R/deviationindex.R

Defines functions deviationindex

Documented in deviationindex

#' @title Deviation index
#' @description This function returns the deviation index and the signed deviation index for a rule with respect to another rule.
#' @param E The endowment.
#' @param d The vector of claims.
#' @param R A rule : AA, APRO, CE, CEA, CEL, DT, MO, PIN, PRO, RA, Talmud.
#' @param S A rule: AA, APRO, CE, CEA, CEL, DT, MO, PIN, PRO, RA, Talmud.
#' @return The deviation index and the signed deviation index of a rule for a claims problem.
#' @details Let \eqn{E> 0} be the endowment to be divided and \eqn{d\in \mathcal{R}^n}{d} the vector of claims
#' with \eqn{d\ge 0} and such that \eqn{D=\sum_{i=1}^{n} d_i\ge E}{D=\sum di \ge E}, the sum of claims \eqn{D} exceeds the endowment.
#'
#' Rearrange the claims from small to large, \eqn{0 \le d_1 \le...\le d_n}{%
#' 0 \le d1 \le...\le dn}.
#' The signed deviation index of the rule \eqn{S} with respect to the rule \eqn{R} for the problem \eqn{(E,d)}, denoted by \eqn{I(R(E,d),S(E,d))}, is
#' the ratio of the area that lies between the identity line and the cumulative curve over the total area under the identity line.
#'
#' Let \eqn{R_0=0}{R0=0} and \eqn{S_0=0}{S=0}. For each \eqn{k=1,\dots,n} define
#' \eqn{X_k=\frac{1}{E} \sum_{j=0}^{k} R_j}{Xk=(R0+\dots+Rk)/E} and
#' \eqn{Y_k=\frac{1}{E} \sum_{j=0}^{k} S_j}{Yk=(S0+\dots+Sk)/E}. Then
#' \deqn{I(R(E,d),S(E,d))=1-\sum_{k=1}^{n}(X_{k}-X_{k-1})(Y_{k}+Y_{k-1}).}{I(R(E,d),S(E,d))=1-\sum (Xk-X(k-1))(Yk+Y(k-1)) where the sum goes from k=0 to n.}
#'  In general  \eqn{-1 \le I(R(E,d),S(E,d)) \le 1}.
#'
#' The deviation index of the rule \eqn{S} with respect to the rule \eqn{R} for the problem \eqn{(E,d)}, denoted by \eqn{I^{+}(R(E,d),S(E,d))}{I+(R(E,d),S(E,d))}, is
#' the ratio of the area between the line of the cumulative sum of the distribution proposed by the rule \eqn{R} and the cumulative curve over the area under the line \eqn{x=y}.
#'
#' In general  \eqn{0 \le I^{+}(R(E,d),S(E,d)) \le 1}{0 \le I+(R(E,d),S(E,d)) \le 1}.
#'
#' The proportionality deviation index is the deviation index when \eqn{R = PRO}. The proportionality deviation index of the proportional rule is zero for all claims problems.
#' The signed proportionality deviation index is the signed deviation index with \eqn{R = PRO}.

Work task 1:
Answer these questions from the deviationindex documentation:
(a) What parameter name is given to the vector of claims?
(b) Within what range does the signed deviation index fall in general?
(c) What is the proportionality deviation index of the proportional rule for every claims problem?

Data for the task:

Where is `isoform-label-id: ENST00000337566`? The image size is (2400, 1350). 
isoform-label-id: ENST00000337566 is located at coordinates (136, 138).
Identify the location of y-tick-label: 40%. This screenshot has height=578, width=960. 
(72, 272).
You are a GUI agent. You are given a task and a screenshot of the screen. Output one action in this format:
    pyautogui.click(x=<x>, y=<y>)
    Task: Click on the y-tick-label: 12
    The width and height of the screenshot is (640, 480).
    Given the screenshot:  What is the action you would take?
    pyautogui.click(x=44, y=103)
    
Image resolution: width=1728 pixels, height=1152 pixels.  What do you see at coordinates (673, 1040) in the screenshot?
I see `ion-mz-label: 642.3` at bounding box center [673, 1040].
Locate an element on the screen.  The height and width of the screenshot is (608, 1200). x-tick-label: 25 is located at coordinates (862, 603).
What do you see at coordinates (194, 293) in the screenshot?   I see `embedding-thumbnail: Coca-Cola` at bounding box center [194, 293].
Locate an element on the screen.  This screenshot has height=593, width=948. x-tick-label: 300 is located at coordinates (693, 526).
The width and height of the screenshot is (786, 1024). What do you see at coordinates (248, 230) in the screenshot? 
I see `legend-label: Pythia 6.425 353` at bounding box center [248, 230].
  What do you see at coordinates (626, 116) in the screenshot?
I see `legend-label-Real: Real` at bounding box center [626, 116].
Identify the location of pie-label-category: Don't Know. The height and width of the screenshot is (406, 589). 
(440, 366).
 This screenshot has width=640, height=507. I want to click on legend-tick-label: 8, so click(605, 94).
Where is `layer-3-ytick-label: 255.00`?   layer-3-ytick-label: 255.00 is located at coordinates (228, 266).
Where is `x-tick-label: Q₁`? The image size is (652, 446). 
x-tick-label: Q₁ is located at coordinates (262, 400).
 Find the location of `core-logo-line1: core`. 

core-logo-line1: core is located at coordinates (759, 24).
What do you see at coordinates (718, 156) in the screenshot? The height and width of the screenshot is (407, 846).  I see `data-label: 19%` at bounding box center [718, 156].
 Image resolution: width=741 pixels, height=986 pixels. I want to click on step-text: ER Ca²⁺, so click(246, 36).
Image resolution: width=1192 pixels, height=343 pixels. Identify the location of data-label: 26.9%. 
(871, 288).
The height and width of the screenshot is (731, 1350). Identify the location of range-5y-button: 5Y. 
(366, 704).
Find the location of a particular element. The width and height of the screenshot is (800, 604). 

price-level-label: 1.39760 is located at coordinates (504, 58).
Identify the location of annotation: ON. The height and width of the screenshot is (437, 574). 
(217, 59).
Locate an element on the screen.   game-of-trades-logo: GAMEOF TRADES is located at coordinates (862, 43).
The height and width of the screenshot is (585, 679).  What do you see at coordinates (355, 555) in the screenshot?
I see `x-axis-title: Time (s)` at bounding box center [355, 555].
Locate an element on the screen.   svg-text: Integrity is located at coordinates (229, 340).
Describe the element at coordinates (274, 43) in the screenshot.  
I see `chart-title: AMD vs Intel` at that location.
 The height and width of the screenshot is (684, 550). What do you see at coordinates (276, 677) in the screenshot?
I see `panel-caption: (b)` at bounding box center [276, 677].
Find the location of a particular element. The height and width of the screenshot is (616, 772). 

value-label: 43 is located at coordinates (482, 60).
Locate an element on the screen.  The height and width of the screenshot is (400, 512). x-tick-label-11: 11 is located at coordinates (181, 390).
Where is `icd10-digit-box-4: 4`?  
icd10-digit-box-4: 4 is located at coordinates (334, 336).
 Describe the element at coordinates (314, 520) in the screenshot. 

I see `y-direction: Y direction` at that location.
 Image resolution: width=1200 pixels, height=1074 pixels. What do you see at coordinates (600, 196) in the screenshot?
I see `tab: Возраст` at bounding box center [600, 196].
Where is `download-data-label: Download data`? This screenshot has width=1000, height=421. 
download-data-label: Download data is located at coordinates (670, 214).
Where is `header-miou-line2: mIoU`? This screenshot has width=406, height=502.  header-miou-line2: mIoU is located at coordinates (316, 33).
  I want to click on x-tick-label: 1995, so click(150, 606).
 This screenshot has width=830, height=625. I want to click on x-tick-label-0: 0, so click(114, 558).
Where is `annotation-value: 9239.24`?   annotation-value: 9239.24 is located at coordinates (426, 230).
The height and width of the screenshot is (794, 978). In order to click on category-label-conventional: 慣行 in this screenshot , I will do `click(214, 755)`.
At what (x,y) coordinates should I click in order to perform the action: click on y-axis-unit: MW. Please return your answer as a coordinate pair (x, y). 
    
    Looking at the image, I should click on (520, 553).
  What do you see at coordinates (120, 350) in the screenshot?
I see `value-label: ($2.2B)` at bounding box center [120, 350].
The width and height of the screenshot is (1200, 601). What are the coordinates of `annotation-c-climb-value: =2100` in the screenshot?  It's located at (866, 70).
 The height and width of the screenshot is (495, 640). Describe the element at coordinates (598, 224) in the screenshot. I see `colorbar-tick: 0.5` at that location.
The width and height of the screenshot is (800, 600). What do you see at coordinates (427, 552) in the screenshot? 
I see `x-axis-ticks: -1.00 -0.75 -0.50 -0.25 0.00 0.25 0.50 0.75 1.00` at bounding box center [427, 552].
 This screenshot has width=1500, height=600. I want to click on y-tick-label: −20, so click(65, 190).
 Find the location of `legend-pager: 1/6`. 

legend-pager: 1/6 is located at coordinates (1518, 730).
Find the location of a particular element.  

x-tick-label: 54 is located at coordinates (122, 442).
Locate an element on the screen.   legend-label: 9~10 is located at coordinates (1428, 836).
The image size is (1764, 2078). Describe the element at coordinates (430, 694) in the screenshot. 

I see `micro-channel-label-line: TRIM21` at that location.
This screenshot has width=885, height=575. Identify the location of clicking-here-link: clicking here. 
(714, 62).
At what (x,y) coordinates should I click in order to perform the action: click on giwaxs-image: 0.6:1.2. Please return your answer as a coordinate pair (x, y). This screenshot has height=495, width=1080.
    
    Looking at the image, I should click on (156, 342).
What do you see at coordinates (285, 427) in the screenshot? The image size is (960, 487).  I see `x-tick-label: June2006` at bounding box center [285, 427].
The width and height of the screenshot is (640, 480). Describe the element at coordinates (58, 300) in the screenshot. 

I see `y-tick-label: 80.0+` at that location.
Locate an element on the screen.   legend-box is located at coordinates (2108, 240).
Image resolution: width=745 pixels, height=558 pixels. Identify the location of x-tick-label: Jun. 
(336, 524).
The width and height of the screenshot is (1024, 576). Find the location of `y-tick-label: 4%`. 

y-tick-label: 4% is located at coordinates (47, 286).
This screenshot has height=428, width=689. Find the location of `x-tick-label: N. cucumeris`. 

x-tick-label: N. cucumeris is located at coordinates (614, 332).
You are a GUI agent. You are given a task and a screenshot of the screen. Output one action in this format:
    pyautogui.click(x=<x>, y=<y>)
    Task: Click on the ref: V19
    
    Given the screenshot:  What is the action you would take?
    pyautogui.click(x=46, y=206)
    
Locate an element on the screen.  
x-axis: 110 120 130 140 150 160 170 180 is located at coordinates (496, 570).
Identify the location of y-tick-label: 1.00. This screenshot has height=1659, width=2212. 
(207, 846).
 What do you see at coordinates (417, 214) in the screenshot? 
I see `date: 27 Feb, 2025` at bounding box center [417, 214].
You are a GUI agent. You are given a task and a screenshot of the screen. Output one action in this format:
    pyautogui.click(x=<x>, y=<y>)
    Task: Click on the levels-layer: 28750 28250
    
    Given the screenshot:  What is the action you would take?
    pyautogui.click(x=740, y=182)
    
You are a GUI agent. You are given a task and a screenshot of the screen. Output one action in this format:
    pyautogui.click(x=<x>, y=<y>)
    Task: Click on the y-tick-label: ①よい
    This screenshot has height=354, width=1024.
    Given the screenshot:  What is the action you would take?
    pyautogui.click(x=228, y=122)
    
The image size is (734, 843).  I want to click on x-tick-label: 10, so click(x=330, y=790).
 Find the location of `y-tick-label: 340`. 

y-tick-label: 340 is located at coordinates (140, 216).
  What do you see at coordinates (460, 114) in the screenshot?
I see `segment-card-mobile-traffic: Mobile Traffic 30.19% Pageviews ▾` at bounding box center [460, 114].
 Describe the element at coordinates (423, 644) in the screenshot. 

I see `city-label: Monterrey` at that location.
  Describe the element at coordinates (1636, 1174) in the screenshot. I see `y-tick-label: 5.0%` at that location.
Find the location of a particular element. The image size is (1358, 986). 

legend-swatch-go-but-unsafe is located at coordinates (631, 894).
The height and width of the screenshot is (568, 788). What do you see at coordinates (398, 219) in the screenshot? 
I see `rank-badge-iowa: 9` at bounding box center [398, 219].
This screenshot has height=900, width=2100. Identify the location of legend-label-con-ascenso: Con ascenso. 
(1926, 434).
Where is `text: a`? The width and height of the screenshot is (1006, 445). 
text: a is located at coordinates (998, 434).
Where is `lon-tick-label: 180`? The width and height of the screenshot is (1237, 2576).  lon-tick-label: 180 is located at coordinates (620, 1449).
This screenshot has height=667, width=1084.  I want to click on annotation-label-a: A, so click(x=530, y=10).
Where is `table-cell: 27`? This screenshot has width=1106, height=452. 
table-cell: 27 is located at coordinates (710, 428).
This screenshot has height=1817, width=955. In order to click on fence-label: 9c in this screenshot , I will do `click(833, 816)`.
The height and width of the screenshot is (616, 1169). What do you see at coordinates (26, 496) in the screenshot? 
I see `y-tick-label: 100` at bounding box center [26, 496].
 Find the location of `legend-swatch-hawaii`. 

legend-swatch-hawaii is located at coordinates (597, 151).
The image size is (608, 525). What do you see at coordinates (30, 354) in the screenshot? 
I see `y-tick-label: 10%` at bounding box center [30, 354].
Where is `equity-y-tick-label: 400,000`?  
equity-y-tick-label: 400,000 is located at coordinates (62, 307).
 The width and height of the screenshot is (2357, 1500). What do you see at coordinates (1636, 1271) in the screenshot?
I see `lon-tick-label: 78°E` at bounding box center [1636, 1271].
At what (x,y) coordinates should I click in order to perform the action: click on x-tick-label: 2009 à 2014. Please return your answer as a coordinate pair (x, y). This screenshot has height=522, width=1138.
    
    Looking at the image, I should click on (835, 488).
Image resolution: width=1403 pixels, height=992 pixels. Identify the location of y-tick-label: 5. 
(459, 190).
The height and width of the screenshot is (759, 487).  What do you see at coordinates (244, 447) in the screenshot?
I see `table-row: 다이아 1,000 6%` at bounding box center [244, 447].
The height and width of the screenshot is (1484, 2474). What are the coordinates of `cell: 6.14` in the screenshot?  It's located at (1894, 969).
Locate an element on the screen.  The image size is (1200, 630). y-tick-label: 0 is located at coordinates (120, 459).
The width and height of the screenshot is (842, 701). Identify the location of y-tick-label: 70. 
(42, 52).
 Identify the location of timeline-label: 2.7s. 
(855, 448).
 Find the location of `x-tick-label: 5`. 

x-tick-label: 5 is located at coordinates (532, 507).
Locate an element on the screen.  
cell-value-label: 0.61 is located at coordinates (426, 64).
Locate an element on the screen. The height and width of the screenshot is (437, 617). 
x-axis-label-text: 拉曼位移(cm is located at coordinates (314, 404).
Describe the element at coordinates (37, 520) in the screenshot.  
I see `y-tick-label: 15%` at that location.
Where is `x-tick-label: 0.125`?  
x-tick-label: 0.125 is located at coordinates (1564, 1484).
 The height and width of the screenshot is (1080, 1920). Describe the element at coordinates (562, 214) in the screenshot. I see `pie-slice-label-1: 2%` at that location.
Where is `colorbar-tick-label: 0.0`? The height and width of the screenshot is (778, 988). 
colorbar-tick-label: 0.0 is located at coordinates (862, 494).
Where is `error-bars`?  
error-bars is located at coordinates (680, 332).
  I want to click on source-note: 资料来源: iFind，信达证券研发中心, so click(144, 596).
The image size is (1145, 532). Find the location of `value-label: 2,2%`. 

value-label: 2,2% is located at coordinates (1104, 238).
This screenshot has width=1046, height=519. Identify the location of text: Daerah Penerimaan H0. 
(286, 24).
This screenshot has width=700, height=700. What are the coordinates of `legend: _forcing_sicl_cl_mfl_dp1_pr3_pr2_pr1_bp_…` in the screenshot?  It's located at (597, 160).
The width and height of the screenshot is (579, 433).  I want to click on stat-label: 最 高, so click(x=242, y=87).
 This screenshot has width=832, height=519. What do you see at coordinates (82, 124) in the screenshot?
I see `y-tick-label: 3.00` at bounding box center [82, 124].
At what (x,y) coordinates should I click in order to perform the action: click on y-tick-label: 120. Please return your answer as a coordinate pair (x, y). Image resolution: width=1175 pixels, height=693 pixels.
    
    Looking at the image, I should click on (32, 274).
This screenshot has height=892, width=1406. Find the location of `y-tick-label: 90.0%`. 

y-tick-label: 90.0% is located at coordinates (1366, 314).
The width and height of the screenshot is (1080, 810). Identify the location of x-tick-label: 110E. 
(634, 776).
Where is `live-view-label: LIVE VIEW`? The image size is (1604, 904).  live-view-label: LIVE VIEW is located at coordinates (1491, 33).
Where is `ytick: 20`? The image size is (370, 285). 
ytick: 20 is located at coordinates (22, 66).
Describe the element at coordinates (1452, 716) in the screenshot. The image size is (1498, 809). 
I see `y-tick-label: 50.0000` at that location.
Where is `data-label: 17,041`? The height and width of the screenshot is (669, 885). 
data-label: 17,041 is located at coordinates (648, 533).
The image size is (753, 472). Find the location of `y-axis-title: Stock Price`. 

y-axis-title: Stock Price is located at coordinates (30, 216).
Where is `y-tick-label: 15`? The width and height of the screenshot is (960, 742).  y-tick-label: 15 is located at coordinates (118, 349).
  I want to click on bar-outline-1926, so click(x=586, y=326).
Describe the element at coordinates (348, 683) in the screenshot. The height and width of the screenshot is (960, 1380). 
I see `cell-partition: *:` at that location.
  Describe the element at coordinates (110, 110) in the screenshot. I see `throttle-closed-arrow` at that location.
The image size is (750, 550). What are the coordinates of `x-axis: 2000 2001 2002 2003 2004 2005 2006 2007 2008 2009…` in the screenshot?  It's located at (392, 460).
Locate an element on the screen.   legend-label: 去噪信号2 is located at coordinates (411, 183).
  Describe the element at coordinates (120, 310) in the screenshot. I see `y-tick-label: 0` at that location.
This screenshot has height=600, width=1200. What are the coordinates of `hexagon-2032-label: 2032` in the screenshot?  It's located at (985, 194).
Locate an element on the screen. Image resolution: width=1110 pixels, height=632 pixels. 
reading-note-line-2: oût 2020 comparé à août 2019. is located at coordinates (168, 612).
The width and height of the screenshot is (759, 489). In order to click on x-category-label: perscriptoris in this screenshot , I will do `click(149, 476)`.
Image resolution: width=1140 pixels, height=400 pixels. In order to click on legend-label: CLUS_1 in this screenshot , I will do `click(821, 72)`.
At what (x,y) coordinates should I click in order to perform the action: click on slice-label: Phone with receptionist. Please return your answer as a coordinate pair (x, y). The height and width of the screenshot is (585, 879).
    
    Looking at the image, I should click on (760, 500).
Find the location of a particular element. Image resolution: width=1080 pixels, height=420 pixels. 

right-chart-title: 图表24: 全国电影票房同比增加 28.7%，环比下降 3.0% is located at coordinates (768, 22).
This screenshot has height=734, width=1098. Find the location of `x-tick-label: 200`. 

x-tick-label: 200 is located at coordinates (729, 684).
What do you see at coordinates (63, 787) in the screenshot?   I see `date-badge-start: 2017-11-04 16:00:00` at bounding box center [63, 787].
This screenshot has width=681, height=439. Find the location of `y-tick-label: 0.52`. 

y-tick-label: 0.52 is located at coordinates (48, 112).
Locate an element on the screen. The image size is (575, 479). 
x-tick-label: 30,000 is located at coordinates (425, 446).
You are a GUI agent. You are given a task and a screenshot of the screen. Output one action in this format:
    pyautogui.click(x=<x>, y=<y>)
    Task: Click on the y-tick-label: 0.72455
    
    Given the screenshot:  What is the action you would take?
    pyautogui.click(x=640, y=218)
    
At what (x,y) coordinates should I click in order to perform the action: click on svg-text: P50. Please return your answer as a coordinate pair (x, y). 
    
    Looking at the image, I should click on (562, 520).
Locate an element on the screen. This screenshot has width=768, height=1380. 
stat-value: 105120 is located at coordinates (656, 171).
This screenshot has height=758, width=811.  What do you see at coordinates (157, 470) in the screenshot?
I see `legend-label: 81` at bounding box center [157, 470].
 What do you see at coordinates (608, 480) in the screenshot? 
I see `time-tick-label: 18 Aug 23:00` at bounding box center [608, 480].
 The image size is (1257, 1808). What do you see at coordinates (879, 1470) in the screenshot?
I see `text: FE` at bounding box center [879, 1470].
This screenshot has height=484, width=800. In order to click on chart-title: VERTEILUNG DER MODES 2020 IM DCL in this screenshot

Work task 2: Pick out every line of the entries that contains the string "resolution".

Answer space 1:
(a) d
(b) Between -1 and 1, inclusive.
(c) Zero.

Answer space 2:
Image resolution: width=1728 pixels, height=1152 pixels.  What do you see at coordinates (673, 1040) in the screenshot?
 Image resolution: width=741 pixels, height=986 pixels. I want to click on step-text: ER Ca²⁺, so click(246, 36).
Image resolution: width=1192 pixels, height=343 pixels. Identify the location of data-label: 26.9%. 
 Image resolution: width=1200 pixels, height=1074 pixels. What do you see at coordinates (600, 196) in the screenshot?
Image resolution: width=745 pixels, height=558 pixels. Identify the location of x-tick-label: Jun. 
Image resolution: width=1403 pixels, height=992 pixels. Identify the location of y-tick-label: 5. 
At what (x,y) coordinates should I click in order to perform the action: click on y-tick-label: 120. Please return your answer as a coordinate pair (x, y). Image resolution: width=1175 pixels, height=693 pixels.
Locate an element on the screen. Image resolution: width=1110 pixels, height=632 pixels. 
Image resolution: width=1140 pixels, height=400 pixels. In order to click on legend-label: CLUS_1 in this screenshot , I will do `click(821, 72)`.
Find the location of a particular element. Image resolution: width=1080 pixels, height=420 pixels. 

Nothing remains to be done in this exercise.